REQUEST A: From the RegEx guide, please list every string that the guide tests against the pattern with the /i flag.
REQUEST B: In the RegEx guide, what kind of value does the .test() method return?
REQUEST C: Extend the RegEx guide with a few more paragraphs, starting after its last sentence.

***** SOURCE PASSAGE

Ultimate Guide to Regular Expressions (RegEx) on JavaScript
Matching strings? Lookaheads? Flags? Let's learn more about it!
What's RegEx ?
They are objects with a cryptic syntax that allows you to inspect strings. It can help you to match strings with multiple posibilities.
Think of it as a little friendly Gnome village looking forward to helping you find all the matches you're asking for! For them to understand you, you're actually learning how to ask in their language. Isn't that nice?
You might be asking youself, what could i possibly do with that?
Well, let me tell you it has use on many applications from restricting possible usernames and its characters to helping you create password functions that check for specific elements like numbers, two special consecutive digits or even better! Only make it accept passwords that are 5+ characters long.
Wow, Yuri! I'm sold. How can i start implementing it on my code?
How to start writing RegEx
Here's what you need to know before we dig deep into RegEx syntax.
RegEx are used to match parts or literal strings, white space, numbers and special characters
You create the patterns you want it to return
Quotes ( " " ) are not required within the RegEx
Alright! Now let's dive in:
Matching literal strings
Let's create our first RegEx!
let myRegEx = /Blog/
Wait what? Where did the "/" came from?!!!?
That's RegEx syntax! It will return a literal match. It's basically a little grumpy gnome saying
/ i will find this and this only /
How can you know you're getting what you asked for sure?
The .test() method
let randomString = "Hashnode Blog"
let myRegEx = /Blog/
myRegEx.test(randomString) // true;
.test() takes the RegEx, applies the string to it and returns a boolean (true or false) whether it finds it or not.
Remember we're matching a literal string so any other searches like /blog/, /vlog/, /blogg/ will in fact return false.
This can be quite limitating so how about we search for some variants?
Literal String with different possibilities
This happens with the or operator ( | )
It searches for the string either before or after it. Think of it as a very comfortable gnome sitting down and only wanting to look to the front or the back to find the item you're asking for.
let randomString = "Hashnode Blog"
let myRegEx = /Blog | blog /
myRegEx.test(randomString) // true;
But this too can be quite limitating, you'd have to type all the variants of it for it to be able to return true.
Hmm... Well, what if we try to fix the problem telling the RegEx to ignore case while matching??
Ignore Case
Sure! We can match BOTH uppercase and lowercase with a flag.
A flag? Yes! A flag. It's the /i flag.
This is a more active gnome! And wants to help you find all possible matches to that string no matter how they're written, they'll find it!
let randomString = "Hashnode Blog"
let secondRandom = "HASHNODE BLOG"
let thirdRandom = "hashnode blog"
let lastRandom = "hAsHnOdE bLoG"
let myRegEx = /Blog/i
myRegEx.test(randomString) // true;
myRegEx.test(secondRandom) // true;
myRegEx.test(thirdRandom) // true;
myRegEx.test(lastRandom) // true
This can help you ignorecase, IgnoreCase or IgNoRe cAsE.
Yuri's learning tip: Try to think the /i stands for international, it's easy to remember that it's searching "internationally" and finds the same word with different "spelling"[case], just like you would internationally.

**********
***** RECORDS SHOWN

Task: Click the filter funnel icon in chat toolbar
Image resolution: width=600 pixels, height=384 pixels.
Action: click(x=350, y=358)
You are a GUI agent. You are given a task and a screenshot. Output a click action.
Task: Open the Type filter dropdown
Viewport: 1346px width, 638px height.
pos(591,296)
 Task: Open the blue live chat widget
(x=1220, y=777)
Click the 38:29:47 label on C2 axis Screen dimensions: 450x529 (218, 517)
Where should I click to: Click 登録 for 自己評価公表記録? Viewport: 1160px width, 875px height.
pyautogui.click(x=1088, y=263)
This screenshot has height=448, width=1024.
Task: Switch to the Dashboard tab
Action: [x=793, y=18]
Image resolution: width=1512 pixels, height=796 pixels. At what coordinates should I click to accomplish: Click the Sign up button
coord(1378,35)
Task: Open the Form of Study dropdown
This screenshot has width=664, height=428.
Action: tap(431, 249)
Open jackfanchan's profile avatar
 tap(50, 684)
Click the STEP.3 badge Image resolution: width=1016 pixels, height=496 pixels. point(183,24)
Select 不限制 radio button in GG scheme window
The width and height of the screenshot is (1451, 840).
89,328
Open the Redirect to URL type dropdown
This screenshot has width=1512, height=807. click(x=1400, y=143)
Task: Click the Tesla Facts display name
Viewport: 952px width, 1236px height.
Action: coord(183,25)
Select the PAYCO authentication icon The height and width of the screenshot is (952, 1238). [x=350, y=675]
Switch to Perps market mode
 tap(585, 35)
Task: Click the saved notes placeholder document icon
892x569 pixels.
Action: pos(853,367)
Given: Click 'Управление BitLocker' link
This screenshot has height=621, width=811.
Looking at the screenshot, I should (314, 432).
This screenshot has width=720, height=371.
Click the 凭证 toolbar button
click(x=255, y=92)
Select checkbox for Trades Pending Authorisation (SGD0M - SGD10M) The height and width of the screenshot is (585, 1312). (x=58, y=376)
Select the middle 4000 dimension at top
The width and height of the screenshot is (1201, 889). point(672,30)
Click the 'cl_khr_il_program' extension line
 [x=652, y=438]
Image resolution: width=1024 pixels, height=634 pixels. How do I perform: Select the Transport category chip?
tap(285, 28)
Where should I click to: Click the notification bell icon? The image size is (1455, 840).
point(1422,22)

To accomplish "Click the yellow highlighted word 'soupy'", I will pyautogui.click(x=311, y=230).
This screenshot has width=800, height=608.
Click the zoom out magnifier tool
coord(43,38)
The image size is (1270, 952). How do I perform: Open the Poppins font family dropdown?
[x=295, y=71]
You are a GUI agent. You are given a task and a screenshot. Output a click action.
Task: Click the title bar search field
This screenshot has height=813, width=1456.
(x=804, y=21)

**********

EXERCISE RESPONSE A: "Hashnode Blog", "HASHNODE BLOG", "hashnode blog", "hAsHnOdE bLoG"

EXERCISE RESPONSE B: A boolean (true or false), depending on whether it finds a match.

EXERCISE RESPONSE C:
Okay, so now that you have have your matches how do you extract them?
The .match() method
Now that we have it, we could go to the village bank and see what we got.
let randomString = "Hashnode is an user friendly blog"
let myRegEx = /Blog/i
randomString.match(myRegEx)
// ["Blog", index: 29, input: "Hashnode is an user friendly blog" ]
// using .match() on a string returns 2 arrays, the result and one only containing the string.
It returns a nice array of the matches ! Isn't fun?
How to know when to use .test() or .match() method?
Well, let's remember that .test returns a boolean and matches the RegEx to a specified string.
The syntax is: RegEx.test(String)
.match() is used to retrieve the matches. It compares a string against the RegEx and it returns an array. If there aren't any matches it returns null.
The syntax is: string.match(RegEx)
Use .test() if you want a quick check and .map() when you want to retreive them when using a /g flag
But, what's a /g? flag...??
Get more than one initial match
So untill now we've been getting one gnome to help us find what we're looking for, but how about we ask for help to a couple more and return more words? Using a /g flag.
let randomString = "Hashnode is an user friendly blog
for people that like to Blog and blog"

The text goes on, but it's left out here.